Новая историософская концепция естественно увлекает и специалистов–историков. Они начинают ее развивать и обосновывать на историческом материале, устранять неизбежные наивность и недостаточность первой ее формулировки; и, таким образом, историзм проникает в сферу истории–науки. Во всяком случае, новая концепция становится и для специалистов–историков тем центром, около которого начинает обращаться их специальная работа. Они или защищают и раскрывают зародившиеся идеи, или борются с ними во имя других идей, либо во имя беспринципной научности. И долго еще после первой и пламенной идеологической борьбы поставленные ею проблемы остаются средоточием собственно–исторической работы. Так, русская историография до сих пор все еще не исчерпала и до конца не уяснила славянофильской проблемы о смысле реформ Петра.

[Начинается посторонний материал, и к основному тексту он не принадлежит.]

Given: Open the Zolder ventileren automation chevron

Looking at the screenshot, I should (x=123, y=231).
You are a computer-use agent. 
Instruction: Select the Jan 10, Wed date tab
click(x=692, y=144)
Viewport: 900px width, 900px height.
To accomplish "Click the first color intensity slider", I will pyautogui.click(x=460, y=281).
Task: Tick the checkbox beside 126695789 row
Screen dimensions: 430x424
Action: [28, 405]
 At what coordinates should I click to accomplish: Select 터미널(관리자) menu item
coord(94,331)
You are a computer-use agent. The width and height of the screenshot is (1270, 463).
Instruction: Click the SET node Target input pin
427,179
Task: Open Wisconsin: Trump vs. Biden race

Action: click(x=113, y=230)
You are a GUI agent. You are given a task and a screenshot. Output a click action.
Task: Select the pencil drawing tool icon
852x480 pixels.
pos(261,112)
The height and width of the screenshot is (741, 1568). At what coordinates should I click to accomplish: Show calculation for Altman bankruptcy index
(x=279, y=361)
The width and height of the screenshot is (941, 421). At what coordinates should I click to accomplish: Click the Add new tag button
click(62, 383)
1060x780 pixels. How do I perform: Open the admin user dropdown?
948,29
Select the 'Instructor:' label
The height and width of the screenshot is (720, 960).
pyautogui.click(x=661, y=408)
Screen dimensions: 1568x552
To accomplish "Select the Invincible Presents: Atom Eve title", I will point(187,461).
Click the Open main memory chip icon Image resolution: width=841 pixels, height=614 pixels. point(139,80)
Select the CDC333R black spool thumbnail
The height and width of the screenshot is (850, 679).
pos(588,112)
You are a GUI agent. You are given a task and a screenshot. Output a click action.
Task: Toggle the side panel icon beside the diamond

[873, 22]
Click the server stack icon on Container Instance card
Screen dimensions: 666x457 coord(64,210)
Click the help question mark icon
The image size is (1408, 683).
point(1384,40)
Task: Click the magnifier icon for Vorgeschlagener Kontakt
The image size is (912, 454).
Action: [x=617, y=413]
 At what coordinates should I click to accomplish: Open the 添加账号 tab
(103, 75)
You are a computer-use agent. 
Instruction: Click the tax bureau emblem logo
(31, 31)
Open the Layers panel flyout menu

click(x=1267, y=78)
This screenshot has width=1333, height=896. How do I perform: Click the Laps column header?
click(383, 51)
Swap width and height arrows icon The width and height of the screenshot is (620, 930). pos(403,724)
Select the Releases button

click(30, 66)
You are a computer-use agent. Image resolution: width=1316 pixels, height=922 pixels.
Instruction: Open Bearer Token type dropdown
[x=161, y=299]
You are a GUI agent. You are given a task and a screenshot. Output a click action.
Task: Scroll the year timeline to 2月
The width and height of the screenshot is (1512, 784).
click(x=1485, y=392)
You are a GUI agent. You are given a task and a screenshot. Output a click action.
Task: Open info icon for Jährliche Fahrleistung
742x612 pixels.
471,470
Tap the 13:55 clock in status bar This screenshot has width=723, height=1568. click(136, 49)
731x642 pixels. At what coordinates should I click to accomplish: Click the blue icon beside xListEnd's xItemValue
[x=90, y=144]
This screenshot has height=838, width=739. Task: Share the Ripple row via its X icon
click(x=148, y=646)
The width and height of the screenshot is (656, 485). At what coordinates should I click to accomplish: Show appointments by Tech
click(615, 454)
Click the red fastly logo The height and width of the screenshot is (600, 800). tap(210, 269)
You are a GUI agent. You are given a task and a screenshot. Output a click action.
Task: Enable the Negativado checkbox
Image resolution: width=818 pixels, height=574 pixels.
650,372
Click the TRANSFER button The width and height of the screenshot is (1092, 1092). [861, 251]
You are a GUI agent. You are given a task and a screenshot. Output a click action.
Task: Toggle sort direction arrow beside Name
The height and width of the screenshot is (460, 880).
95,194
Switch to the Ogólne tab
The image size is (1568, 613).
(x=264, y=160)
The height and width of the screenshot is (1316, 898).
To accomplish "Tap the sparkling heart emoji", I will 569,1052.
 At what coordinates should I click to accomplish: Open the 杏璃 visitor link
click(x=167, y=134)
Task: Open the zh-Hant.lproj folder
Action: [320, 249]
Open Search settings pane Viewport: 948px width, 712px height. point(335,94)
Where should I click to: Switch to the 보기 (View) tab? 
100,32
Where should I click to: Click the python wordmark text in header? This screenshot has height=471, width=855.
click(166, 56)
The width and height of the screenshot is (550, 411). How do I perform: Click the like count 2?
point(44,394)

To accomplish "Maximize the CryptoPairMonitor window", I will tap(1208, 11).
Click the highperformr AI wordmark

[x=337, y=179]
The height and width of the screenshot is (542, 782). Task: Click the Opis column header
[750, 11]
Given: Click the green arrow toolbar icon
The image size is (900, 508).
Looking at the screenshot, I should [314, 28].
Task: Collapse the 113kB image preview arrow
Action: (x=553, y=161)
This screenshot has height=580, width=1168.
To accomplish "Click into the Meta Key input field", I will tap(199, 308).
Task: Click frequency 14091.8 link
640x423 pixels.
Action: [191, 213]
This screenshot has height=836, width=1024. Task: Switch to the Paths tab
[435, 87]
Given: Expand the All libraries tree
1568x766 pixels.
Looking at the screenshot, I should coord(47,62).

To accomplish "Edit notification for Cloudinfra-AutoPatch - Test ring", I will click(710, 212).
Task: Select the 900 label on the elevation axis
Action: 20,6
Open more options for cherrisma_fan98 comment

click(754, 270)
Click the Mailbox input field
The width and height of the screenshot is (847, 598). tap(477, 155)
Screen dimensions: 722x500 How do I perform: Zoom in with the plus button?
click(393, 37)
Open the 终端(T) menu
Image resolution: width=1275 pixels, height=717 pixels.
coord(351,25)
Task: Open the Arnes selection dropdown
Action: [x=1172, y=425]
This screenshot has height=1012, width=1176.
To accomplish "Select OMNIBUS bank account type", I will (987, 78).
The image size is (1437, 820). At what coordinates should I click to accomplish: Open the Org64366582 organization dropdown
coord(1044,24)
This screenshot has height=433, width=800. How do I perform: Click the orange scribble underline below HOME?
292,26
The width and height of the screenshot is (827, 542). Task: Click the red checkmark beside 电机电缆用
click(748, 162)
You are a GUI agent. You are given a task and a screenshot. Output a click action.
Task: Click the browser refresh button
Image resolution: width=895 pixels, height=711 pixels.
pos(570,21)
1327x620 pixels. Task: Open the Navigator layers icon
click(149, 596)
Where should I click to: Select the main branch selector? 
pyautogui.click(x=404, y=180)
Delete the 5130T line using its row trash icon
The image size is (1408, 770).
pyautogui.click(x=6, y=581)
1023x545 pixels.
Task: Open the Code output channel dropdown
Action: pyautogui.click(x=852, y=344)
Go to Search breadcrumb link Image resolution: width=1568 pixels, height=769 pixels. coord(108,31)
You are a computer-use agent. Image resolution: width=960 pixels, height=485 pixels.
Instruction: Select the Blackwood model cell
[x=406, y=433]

Автор не хочет умалять значения исторической науки и таким образом ставить себя в положение не помнящего родства. — У исторической науки свой специальные задачи. Ее работа нужна и для историософских построений. Но надо ясно сознавать границы специальности, т. е. не требовать от историка–специалиста, чтобы он обязательно обладал историософским миросозерцанием и являлся высшею апелляционною инстанциею во всех спорах о верности и ценности той или иной историософской концепции. Это не его дело; и это может быть его делом лишь постольку, поскольку он — больше, чем специалист–историк. Если он сам притязает на роль верховного авторитета во имя своей «научности», надо ему напомнить о границах его специальности и деликатно «поставить его на место». Необходимо отделаться от гипноза научности (т. е. всегда — ограниченной специальности), который уже привел к нелепой вере в рефлексологию и марксизм. Отсюда не следует, что кто–нибудь, кроме историка–специалиста, может вполне конкретизировать и обосновать историософскую концепцию и что его критика не имеет существенного значения. Развитие историософии можно определить как борьбу между интуитивной историософией и историческою наукою. Только в процессе этой борьбы и может историософская система приобрести полную ясность и обоснованность.